LOS ANGELES — Network television, once wedded to a September-to-May schedule, saw the error of its ways as cable and online competitors demonstrated a brazen disregard for tradition.
So summer has evolved from a rerun graveyard to the home of lively offerings, with enough choices to threaten your vacation plans — or at least DVR capacity.
That includes returning shows AMC's "Halt and Catch Fire," already underway on Sundays, along with NBC's "Hannibal," coming June 4; "Orange is the New Black," Netflix, June 12; TNT's "The Last Ship" and HBO's "True Detective," both June 21; "Under the Dome," CBS, June 25, and "Masters of Sex" and "Ray Donovan," Showtime, both back on July 12.

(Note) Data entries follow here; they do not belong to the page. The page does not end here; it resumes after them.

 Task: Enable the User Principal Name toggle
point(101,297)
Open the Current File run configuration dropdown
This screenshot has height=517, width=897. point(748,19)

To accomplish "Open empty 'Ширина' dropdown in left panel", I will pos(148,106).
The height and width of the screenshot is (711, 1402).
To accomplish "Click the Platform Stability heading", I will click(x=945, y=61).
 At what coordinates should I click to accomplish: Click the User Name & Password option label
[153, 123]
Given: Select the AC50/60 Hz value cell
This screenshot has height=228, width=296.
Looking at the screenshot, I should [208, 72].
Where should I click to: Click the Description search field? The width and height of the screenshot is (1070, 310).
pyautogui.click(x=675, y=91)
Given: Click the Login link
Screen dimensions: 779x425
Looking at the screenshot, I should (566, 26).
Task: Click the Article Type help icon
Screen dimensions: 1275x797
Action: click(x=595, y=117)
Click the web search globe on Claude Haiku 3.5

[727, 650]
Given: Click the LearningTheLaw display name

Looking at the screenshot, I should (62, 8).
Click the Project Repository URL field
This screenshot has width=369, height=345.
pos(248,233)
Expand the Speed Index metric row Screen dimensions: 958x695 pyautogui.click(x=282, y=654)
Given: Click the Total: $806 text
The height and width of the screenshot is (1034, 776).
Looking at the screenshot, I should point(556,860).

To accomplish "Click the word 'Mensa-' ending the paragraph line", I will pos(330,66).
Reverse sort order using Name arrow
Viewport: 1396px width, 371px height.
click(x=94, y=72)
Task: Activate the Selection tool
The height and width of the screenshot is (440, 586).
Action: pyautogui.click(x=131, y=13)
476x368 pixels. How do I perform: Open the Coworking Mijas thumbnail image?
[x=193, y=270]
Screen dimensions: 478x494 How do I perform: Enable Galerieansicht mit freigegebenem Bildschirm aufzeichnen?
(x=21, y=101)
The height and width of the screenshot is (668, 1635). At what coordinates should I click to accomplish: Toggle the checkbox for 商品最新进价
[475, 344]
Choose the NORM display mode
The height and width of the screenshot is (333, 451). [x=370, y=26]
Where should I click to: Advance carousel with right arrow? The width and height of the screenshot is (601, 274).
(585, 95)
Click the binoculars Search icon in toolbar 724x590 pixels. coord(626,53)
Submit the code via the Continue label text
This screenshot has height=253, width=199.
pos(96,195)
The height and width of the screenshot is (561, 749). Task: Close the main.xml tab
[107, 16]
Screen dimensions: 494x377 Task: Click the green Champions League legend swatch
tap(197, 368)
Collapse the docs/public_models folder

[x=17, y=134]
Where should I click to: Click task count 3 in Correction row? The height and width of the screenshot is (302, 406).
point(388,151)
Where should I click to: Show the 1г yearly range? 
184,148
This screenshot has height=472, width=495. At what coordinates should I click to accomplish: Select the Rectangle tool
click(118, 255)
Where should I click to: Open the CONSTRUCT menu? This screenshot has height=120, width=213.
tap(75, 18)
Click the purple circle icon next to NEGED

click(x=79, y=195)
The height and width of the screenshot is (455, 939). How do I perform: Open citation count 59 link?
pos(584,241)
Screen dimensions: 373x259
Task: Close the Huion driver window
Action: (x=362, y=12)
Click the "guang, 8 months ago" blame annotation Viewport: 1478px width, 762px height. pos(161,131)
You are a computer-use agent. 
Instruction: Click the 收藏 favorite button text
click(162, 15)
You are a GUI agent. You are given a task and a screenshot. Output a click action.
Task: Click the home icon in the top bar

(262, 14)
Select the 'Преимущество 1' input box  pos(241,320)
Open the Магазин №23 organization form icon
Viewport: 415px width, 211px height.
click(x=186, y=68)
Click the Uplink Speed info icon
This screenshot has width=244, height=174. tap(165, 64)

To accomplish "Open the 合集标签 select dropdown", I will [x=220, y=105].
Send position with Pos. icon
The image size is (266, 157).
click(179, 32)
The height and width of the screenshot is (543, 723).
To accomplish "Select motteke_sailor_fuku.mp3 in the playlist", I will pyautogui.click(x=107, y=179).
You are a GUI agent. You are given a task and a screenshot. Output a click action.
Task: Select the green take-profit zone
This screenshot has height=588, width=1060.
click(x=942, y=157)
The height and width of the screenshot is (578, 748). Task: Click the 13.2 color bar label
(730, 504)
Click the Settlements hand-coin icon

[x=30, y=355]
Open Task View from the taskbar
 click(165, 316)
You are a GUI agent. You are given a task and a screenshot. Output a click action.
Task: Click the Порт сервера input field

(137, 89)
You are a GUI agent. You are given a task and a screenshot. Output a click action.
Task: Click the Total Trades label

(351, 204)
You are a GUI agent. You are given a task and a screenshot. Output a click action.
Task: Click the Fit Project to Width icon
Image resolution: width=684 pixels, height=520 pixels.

The newbies include a mix of scripted series, documentaries and a few reality-genre curveballs — like CBS' "The Briefcase" (9 p.m. EDT Wednesdays) which tests families' charitable instincts — just as in the old-fashioned TV season.
One of the higher-profile dramas is Netflix's June 5 release "Sense8," the first series from sibling filmmakers Andy and Lana Wachowski of "The Matrix" fame. The story: Eight people realize they're mysteriously connected and must engage in a life-or-death fight that plays out, travelogue-style, in sundry locations worldwide.
The ensemble cast is equal parts international, includes Daryl Hannah and Naveen Andrews, who found the project, and the Wachowskis, and irresistible.
"I have enormous respect and admiration for their insane, intense creative brains. Plus I like to work with great directors," Hannah said.
"They're artists, and there are precious few of them," Andrews said.